**BACAAN YANG DISEDIAKAN**
Bilik Migran mempertemukan kita dengan sosok Madonna, Linda dan Netta yang sering kita jumpai di sekitar kita. Mereka berada pada keterbatasan pilihan, terkadang gelap, seperti bilik hitam yang menjadi tempat melihat dan merasa kerumitan permasalahan yang dihadapi PRT dan juga anak tinggal, yang tidak asing bagi masyarakat Kota Kupang.
Isu eksploitasi tenaga kerja bukan isu yang baru pertama kali disuarakan, atau diadvokasi di Timor. Mulai dari eksploitasi oleh anggota keluarga hingga dalam bentuk ekstrem serupa migrasi berisiko dan perdagangan orang. Kondisi ini merupakan sebuah gejala yang mengindikasikan sebuah krisis tak teratasi dalam sebuah masyarakat. Di Kota Kupang kondisi ini nyata. Kata ‘eksploitasi’ kian lama menjadi hambar dalam nuansa pergerakan advokasi maupun arena debat akademik.

**TUGAS YANG DIBERIKAN 1**
Tulis ulang persis baris-baris dalam catatan, dari baris yang memuat "Collapse the indicator" sampai dengan baris yang memuat "I will 218,89.".

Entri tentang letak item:
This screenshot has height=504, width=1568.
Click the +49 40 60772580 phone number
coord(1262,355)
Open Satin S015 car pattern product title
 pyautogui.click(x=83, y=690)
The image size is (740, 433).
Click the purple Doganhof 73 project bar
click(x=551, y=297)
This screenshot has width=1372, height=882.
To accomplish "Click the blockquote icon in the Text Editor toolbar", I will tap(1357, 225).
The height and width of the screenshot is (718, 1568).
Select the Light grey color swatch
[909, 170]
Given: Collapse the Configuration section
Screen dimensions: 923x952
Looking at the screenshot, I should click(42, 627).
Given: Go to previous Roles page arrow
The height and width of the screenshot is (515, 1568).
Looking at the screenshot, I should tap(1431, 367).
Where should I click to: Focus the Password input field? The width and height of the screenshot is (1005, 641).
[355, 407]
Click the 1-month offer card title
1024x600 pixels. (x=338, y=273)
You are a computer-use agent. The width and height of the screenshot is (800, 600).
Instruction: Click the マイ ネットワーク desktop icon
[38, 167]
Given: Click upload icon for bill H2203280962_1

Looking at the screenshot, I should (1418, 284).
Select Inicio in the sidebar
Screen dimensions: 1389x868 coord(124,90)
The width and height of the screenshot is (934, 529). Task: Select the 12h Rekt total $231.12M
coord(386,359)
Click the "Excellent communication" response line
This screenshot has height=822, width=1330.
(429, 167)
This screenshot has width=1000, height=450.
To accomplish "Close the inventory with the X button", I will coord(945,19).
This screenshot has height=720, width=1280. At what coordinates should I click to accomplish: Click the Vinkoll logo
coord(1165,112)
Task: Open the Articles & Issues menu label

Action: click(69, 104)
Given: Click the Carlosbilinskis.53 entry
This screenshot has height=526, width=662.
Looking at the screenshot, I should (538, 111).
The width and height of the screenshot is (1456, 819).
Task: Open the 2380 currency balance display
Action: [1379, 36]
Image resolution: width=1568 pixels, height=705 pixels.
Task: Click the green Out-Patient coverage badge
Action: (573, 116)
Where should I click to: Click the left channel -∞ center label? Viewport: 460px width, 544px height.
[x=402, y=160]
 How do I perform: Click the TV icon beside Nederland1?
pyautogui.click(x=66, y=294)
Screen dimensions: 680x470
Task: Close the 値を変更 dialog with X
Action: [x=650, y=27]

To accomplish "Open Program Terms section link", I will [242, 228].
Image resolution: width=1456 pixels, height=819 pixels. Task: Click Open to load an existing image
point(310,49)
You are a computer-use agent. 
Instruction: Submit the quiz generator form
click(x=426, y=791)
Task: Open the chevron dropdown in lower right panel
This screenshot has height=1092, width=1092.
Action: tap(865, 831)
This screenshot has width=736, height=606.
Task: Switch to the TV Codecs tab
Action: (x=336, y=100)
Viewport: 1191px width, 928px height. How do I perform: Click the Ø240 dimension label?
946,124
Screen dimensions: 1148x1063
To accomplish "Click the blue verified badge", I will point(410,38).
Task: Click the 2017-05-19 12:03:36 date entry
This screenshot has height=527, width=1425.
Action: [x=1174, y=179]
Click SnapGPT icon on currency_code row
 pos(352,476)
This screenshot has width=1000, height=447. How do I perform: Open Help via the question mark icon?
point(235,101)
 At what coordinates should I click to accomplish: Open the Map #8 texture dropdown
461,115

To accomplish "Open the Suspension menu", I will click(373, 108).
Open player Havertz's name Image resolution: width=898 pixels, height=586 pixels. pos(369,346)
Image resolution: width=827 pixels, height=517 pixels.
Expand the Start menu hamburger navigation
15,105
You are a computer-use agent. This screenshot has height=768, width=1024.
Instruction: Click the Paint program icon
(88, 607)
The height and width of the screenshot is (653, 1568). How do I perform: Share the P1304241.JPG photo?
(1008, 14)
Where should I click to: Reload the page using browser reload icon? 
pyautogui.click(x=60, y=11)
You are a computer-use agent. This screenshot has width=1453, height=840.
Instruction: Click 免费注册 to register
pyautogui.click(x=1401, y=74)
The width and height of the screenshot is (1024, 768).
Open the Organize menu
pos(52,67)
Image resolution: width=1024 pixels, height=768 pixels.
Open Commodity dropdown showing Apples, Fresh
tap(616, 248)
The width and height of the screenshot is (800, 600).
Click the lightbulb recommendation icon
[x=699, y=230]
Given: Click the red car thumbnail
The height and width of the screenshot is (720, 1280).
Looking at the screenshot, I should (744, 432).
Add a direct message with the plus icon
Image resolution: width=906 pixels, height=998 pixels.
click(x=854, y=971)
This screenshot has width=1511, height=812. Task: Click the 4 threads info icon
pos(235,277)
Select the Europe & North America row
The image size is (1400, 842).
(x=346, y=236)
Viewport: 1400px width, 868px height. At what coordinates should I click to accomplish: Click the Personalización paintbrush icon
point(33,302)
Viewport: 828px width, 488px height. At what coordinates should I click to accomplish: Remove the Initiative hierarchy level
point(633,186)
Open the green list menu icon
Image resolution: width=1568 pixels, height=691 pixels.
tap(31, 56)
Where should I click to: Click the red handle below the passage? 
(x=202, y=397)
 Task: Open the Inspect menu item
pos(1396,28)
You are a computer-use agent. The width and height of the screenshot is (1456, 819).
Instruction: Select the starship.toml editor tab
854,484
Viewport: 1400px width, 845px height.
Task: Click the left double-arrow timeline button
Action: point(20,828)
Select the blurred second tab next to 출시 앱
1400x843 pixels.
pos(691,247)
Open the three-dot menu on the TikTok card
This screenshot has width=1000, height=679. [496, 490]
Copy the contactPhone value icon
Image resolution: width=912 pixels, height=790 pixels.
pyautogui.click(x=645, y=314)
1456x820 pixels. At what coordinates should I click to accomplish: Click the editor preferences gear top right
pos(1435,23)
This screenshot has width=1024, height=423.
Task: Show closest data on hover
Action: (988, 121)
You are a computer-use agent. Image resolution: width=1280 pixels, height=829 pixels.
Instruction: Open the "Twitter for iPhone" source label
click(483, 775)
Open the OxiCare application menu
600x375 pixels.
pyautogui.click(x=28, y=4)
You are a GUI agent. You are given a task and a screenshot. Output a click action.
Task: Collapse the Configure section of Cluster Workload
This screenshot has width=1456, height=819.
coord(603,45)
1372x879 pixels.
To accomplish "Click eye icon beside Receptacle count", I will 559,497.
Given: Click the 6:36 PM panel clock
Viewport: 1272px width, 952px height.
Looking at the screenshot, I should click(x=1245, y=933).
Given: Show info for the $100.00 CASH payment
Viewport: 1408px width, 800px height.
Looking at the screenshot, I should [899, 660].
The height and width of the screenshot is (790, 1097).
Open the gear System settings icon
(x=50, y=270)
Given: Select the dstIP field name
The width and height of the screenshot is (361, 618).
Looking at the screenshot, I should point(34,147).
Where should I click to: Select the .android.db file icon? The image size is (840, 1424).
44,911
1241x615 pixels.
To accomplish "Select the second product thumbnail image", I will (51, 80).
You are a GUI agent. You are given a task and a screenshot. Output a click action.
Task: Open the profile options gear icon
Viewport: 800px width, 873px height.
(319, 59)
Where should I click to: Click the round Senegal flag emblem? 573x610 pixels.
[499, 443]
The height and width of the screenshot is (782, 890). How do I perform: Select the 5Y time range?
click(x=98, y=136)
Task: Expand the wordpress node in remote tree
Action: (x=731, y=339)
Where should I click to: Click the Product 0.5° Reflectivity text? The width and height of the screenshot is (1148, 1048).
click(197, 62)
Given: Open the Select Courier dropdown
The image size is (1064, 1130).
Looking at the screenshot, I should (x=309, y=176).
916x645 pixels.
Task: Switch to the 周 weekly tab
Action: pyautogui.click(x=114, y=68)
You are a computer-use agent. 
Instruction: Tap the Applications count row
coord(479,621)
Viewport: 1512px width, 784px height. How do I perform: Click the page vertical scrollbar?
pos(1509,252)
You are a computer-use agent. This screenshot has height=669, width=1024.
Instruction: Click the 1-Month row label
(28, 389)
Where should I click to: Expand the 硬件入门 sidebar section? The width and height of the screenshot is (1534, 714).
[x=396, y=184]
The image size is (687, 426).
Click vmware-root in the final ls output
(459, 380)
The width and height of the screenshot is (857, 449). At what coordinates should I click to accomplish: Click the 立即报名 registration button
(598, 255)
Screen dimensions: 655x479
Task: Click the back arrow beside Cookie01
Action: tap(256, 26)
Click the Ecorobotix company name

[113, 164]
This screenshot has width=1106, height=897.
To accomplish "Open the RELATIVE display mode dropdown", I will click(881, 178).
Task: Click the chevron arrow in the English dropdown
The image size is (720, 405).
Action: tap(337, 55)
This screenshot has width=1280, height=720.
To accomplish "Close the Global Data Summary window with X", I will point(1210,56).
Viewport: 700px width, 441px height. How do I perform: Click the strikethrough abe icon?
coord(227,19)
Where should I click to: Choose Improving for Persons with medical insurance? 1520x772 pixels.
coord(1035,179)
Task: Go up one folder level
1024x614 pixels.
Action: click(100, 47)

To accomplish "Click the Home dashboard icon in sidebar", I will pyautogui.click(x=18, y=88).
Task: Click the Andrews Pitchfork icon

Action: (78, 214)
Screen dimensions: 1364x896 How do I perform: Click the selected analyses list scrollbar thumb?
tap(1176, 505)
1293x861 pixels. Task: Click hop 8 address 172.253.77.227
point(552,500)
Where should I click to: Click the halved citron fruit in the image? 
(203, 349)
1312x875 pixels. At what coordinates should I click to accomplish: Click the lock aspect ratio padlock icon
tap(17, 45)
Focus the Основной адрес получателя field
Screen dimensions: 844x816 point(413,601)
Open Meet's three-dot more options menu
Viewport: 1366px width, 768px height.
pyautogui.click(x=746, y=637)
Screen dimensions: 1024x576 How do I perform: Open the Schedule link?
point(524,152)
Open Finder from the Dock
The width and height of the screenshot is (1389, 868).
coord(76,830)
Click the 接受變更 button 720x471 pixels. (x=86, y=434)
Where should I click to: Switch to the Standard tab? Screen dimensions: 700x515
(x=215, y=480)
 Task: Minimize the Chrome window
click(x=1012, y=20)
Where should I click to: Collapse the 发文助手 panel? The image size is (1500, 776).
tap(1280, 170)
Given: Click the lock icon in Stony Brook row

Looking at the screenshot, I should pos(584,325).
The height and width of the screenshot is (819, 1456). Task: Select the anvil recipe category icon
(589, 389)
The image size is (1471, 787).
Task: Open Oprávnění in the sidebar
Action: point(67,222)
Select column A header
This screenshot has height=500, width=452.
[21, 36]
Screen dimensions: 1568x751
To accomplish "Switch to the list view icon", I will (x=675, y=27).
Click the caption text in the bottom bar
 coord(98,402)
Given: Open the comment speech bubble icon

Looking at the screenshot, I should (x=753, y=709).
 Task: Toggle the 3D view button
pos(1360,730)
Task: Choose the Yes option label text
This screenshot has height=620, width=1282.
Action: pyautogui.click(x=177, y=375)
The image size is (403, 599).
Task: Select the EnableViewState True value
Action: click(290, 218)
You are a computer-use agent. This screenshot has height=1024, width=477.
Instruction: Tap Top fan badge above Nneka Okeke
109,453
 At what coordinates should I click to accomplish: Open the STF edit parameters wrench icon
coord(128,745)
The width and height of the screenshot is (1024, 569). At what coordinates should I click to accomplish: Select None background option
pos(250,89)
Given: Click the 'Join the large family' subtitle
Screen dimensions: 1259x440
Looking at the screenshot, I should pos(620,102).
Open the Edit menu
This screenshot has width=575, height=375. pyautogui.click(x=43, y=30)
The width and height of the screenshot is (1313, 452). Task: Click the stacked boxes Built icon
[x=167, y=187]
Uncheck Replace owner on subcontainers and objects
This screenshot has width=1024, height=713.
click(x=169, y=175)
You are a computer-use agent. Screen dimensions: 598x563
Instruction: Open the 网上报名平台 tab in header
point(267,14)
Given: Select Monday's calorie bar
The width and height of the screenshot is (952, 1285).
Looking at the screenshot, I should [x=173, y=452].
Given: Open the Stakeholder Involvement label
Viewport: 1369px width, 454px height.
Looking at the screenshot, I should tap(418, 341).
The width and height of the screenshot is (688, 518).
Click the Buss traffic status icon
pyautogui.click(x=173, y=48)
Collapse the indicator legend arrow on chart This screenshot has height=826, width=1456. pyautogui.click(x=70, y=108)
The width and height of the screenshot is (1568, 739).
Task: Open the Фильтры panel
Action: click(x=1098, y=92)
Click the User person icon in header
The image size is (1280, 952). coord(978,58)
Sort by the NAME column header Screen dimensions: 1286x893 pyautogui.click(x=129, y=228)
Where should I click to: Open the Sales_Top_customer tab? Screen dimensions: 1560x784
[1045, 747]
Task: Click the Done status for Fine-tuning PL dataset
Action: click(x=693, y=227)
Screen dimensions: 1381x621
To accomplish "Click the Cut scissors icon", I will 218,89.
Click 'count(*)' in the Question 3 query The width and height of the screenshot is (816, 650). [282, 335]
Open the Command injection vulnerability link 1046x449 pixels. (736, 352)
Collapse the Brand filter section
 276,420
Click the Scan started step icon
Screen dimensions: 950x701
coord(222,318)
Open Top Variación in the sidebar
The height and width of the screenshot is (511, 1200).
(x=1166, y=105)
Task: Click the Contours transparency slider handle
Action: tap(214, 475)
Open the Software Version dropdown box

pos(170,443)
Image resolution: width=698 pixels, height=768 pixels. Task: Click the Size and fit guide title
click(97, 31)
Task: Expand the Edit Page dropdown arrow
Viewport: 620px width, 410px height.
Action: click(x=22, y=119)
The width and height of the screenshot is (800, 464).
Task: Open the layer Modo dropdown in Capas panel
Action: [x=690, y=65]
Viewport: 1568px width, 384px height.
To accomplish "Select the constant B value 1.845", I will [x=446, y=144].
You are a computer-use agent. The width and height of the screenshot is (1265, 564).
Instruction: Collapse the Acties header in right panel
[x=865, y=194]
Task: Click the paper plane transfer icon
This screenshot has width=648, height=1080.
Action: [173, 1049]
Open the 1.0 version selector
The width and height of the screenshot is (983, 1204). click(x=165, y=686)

**TUGAS YANG DIBERIKAN 2**
Menurut bacaan tentang Bilik Migran, di kota mana kondisi eksploitasi tenaga kerja disebut nyata?

**HASIL 1**
Collapse the indicator legend arrow on chart This screenshot has height=826, width=1456. pyautogui.click(x=70, y=108)
The width and height of the screenshot is (1568, 739).
Task: Open the Фильтры panel
Action: click(x=1098, y=92)
Click the User person icon in header
The image size is (1280, 952). coord(978,58)
Sort by the NAME column header Screen dimensions: 1286x893 pyautogui.click(x=129, y=228)
Where should I click to: Open the Sales_Top_customer tab? Screen dimensions: 1560x784
[1045, 747]
Task: Click the Done status for Fine-tuning PL dataset
Action: click(x=693, y=227)
Screen dimensions: 1381x621
To accomplish "Click the Cut scissors icon", I will 218,89.

**HASIL 2**
Di Kota Kupang.